Goodreads Synopsis: While investigating a series of mysterious murders, Nate uncovers dark secrets that threaten to reveal the true nature of the Wildenstern family. The British Empire is no longer the authority it once was. Instead, it’s controlled by private business organizations–the most powerful of which is Ireland’s ruthless Wildenstern family. Eighteen-year-old Nathaniel Wildenstern has given up his dreams of travel and adventure to devote himself to being his brother Berto’s head of security. With the help of his wife, Daisy, Berto wants to change the barbaric ways of the clan. But there are many among the Wildensterns who like things the way they are, and will resort to whatever devious methods necessary to keep it that way.Meanwhile, the burnt bodies of women are appearing around Dublin. When a connection to the Wildenstern family is discovered, Nate, Daisy, and Nate’s sister Tatiana decide to investigate. Soon the young Wildensterns are digging into shadowy societies and dark family secrets that date back to the origin of the engimals, who are part animal, part machine. And what they find could shed light on the savage nature of the Wildensterns themselves.
This book took me months and months to read. I kept trying to get into the story, kept trying to be interested in the characters but I just wasn’t. Part of this could be that I wasn’t able to read the first book. I didn’t realize this was the second book in the series when I originally got it from NetGalley. Awhile back I’d read the prequel to the series and loved it, so I thought I’d read more. Maybe if I’m able to read the first book and I like it I can come back to this one and try it again. 1 star.
Once, In Lourdes – 3 stars.
Goodreads Synopsis: Four high school friends stand on the brink of adulthood—and on the high ledge above the sea at the local park in Lourdes, Michigan, they call the Haight—and make a pact. For the next two weeks, they will live for each other and for each day. And at the end of the two weeks, they will stand once again on the bluff and jump, sacrificing themselves on the altar of their friendship. Loyal Kate, beautiful Vera, witty C.J., and steady Saint—in a two-week span, their lives will change beyond their expectations, and what they gain and lose will determine whether they enter adulthood or hold fast to their pledge. Once, in Lourdes is a haunting and moving novel of the power of teenage bonds, the story of four characters who will win your heart and transport you back to your own high school years.

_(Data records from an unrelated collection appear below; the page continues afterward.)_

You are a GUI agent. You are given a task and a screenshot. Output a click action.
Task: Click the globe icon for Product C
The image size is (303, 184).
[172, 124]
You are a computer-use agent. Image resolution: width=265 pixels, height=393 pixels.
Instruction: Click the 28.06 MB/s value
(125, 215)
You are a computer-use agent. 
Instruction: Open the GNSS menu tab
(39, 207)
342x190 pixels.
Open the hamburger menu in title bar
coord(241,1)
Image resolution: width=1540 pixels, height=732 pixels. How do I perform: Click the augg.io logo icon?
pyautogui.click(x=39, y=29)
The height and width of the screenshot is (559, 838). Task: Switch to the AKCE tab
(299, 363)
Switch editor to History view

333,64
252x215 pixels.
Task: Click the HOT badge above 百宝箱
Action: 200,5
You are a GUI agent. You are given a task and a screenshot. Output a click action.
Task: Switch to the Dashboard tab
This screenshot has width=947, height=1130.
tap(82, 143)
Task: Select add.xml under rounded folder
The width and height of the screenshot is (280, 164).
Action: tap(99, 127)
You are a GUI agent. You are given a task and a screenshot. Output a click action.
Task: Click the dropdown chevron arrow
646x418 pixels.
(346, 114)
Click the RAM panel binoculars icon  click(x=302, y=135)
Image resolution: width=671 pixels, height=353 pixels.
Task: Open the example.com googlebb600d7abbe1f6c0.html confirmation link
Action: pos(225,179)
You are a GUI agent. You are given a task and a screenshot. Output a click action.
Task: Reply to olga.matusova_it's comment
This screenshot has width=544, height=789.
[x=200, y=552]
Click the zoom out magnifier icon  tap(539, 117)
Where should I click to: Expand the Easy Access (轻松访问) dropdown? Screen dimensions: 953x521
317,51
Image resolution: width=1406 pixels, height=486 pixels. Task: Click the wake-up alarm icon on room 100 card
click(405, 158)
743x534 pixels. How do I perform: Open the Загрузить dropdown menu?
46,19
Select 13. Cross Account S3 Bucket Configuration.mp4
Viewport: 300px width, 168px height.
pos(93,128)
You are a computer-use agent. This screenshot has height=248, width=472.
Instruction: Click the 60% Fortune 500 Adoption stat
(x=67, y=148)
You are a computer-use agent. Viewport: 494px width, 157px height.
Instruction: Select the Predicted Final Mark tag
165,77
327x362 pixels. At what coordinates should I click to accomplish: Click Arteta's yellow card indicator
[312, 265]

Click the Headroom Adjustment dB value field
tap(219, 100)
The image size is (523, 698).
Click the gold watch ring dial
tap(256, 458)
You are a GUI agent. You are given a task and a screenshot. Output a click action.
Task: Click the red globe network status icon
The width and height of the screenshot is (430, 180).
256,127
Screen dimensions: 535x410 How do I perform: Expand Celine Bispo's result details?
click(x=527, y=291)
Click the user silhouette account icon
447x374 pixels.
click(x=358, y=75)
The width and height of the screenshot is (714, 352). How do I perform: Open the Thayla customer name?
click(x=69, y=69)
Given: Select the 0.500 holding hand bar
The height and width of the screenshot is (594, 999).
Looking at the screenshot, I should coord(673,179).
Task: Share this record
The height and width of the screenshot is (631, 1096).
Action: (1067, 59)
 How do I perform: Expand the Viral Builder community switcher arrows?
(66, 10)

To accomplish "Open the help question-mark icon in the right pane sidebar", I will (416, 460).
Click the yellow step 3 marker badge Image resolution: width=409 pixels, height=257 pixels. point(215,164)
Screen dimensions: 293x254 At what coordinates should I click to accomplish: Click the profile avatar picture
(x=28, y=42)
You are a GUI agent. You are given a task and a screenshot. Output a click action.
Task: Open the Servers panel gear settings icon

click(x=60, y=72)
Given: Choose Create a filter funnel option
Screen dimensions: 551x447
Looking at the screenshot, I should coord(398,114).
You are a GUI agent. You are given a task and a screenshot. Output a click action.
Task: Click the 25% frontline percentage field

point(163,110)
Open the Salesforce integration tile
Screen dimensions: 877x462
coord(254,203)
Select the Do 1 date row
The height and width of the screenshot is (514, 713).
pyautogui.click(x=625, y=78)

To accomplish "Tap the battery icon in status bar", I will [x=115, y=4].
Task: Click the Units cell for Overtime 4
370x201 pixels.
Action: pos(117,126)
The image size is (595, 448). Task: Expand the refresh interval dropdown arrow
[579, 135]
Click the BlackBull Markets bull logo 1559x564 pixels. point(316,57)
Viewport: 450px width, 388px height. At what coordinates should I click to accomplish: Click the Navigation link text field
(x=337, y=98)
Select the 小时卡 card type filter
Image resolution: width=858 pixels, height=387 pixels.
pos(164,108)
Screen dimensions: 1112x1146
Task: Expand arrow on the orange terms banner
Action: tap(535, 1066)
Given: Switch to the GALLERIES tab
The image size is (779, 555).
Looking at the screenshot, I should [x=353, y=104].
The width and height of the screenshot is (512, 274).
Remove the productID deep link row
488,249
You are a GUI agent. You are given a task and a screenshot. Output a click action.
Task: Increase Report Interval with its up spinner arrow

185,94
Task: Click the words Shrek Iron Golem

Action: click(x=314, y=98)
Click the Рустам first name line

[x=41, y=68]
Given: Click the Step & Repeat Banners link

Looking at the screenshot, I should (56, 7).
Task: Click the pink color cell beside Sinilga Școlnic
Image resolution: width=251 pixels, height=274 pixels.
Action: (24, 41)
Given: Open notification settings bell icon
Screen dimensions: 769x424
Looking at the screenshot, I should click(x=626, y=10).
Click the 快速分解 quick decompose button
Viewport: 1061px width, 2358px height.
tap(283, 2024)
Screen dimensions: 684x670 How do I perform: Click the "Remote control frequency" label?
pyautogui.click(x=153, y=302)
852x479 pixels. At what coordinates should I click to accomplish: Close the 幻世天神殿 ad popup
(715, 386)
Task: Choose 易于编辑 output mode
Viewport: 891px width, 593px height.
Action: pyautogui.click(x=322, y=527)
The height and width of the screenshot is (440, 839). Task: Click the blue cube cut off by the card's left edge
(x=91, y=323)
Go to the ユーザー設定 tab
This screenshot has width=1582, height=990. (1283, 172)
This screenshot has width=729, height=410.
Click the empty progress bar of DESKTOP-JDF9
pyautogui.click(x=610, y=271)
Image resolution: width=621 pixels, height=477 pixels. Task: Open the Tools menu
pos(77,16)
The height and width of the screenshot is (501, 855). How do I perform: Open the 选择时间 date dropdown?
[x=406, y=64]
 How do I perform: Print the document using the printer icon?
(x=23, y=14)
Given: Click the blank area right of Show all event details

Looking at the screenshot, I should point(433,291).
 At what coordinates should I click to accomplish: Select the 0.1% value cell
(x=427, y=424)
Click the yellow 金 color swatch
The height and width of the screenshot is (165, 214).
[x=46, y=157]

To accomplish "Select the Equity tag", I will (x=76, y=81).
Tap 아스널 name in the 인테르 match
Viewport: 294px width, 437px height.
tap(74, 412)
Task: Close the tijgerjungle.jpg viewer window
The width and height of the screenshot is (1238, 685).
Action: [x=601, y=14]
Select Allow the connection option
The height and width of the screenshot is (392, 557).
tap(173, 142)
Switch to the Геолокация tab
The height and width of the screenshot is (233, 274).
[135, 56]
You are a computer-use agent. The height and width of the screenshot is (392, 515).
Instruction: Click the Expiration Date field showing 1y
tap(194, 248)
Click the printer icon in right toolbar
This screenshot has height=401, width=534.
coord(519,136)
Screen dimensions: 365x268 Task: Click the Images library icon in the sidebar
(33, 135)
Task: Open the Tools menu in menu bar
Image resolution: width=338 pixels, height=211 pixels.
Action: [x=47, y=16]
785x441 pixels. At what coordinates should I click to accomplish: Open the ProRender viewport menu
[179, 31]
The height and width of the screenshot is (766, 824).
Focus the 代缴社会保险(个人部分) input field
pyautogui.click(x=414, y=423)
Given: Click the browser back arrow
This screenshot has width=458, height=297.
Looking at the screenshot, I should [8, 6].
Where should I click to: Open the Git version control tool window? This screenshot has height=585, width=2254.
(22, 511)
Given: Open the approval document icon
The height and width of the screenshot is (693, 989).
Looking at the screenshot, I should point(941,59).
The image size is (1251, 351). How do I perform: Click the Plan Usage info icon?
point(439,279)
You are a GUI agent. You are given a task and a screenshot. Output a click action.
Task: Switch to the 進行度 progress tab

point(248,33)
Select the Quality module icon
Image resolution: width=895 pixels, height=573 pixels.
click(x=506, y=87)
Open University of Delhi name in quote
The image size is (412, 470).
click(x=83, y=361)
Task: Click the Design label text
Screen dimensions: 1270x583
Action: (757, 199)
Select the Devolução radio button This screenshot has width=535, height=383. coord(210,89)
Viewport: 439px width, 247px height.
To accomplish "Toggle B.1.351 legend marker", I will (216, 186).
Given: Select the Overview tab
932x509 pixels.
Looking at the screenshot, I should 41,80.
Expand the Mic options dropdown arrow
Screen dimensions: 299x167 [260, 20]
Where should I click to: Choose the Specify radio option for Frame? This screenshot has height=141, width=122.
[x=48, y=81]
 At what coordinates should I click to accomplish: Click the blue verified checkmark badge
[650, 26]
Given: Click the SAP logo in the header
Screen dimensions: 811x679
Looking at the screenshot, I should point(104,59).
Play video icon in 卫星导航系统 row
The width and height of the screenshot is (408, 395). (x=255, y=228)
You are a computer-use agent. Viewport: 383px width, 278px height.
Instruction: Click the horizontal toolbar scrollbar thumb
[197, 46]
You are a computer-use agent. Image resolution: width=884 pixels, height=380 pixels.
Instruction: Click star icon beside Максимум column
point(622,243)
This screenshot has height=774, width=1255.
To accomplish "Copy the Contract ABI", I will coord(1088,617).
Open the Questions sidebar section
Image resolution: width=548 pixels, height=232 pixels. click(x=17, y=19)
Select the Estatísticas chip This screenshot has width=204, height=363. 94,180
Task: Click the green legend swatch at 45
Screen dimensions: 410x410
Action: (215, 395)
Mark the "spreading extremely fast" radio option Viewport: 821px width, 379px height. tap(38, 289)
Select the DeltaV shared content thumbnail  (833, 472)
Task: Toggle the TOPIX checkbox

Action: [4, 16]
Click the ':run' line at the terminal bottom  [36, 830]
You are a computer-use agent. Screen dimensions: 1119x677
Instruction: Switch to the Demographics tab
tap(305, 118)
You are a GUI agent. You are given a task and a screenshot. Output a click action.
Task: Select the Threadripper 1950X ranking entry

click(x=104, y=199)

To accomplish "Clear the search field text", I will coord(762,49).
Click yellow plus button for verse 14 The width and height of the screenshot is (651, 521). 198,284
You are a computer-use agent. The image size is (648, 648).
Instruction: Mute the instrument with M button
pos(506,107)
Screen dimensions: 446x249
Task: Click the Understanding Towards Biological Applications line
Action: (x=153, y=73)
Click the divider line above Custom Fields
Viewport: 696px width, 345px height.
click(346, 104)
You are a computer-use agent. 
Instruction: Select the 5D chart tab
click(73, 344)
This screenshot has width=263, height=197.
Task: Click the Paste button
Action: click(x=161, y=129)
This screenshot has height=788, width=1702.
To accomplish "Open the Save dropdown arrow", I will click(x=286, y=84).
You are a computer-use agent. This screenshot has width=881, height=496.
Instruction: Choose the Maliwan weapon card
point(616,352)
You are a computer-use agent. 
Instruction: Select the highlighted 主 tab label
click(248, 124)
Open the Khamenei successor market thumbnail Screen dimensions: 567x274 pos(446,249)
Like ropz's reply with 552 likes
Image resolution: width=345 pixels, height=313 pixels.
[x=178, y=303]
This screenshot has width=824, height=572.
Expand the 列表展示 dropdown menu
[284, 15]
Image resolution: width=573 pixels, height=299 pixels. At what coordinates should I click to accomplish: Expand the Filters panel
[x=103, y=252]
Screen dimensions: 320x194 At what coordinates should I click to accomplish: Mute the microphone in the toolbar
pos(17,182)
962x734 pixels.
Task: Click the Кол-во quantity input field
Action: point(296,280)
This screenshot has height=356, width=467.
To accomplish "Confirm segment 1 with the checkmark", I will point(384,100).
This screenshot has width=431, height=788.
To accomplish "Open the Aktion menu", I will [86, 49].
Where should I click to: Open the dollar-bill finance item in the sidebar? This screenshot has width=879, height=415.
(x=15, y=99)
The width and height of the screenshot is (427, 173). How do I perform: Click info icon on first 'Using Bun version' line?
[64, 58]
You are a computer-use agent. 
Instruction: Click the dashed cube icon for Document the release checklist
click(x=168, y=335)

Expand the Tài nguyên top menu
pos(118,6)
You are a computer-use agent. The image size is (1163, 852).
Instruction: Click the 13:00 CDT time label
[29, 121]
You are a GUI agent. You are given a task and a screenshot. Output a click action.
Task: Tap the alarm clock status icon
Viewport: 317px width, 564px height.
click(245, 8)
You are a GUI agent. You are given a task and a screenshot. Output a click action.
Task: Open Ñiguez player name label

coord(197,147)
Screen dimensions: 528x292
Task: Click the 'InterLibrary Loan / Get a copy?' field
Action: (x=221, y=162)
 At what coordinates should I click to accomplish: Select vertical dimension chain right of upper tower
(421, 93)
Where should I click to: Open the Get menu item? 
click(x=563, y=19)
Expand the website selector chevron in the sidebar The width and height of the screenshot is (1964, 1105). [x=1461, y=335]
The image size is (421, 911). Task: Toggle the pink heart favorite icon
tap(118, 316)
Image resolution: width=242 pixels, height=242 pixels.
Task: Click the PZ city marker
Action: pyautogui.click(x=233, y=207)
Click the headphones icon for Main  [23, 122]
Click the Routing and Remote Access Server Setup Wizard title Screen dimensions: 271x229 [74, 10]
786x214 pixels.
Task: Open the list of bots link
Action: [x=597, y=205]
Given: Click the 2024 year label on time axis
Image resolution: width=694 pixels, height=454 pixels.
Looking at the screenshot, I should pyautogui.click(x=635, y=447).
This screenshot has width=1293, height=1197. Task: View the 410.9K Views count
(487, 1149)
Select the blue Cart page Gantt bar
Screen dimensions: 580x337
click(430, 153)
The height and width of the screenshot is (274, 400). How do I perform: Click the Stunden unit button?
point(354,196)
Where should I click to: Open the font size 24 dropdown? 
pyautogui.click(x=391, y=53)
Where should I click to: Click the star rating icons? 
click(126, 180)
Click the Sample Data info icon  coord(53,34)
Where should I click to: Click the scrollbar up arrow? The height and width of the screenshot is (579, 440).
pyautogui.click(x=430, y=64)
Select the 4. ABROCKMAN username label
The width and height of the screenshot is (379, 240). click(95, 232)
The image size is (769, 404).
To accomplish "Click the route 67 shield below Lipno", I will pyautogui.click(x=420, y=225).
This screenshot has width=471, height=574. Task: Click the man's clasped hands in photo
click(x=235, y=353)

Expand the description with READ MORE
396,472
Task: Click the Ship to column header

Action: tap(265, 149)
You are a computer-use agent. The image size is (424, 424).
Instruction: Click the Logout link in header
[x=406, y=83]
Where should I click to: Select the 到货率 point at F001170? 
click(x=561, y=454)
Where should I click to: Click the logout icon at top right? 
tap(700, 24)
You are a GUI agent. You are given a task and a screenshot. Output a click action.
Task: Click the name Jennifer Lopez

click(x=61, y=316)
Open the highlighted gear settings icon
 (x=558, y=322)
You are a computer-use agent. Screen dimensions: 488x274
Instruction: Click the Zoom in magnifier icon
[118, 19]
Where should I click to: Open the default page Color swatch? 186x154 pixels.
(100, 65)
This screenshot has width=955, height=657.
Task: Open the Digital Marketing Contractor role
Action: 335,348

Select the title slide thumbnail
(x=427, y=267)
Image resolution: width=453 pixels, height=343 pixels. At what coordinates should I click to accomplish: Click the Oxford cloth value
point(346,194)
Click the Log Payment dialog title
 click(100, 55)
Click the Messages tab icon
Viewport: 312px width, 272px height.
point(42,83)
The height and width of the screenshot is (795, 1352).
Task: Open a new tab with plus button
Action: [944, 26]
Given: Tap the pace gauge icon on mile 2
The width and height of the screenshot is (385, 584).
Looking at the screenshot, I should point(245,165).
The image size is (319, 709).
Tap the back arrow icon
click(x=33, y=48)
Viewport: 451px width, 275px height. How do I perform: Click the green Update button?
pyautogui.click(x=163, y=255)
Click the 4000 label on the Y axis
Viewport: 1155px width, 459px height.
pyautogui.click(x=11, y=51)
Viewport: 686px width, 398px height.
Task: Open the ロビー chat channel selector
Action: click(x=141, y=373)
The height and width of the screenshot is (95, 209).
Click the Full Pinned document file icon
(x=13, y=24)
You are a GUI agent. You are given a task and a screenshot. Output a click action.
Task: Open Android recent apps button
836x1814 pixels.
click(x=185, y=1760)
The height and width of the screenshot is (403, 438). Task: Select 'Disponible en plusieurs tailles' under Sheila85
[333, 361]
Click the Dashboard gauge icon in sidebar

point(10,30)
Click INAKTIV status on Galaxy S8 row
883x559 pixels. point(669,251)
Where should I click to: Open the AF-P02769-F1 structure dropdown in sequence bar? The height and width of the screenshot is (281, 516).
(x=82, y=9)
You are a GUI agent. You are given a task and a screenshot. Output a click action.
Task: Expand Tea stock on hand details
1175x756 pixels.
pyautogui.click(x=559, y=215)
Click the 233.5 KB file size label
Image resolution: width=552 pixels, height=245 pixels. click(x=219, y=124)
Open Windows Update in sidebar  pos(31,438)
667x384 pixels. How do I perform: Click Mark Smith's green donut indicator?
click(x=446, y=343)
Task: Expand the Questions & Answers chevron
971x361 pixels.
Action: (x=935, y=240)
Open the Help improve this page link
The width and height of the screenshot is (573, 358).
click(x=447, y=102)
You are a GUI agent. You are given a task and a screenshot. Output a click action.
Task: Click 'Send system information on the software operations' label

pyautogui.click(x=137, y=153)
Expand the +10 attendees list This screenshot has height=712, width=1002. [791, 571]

I was expecting this book to be somewhat dark, it is after all about four kids who have a suicide pact. But I wasn’t expecting it to be quite so disturbing. I mean the book was interesting, it had more of an experimental feel when it came to the writing. It included some of the drawings of the main character Kate. The characters were all interesting as well, I was able to feel for all of them. The ending took me by surprise as well, and I wasn’t sure if I liked it. It was a very dark ending. Which is why I ended up giving the book three stars. It whole thing just left a bad taste in my mouth.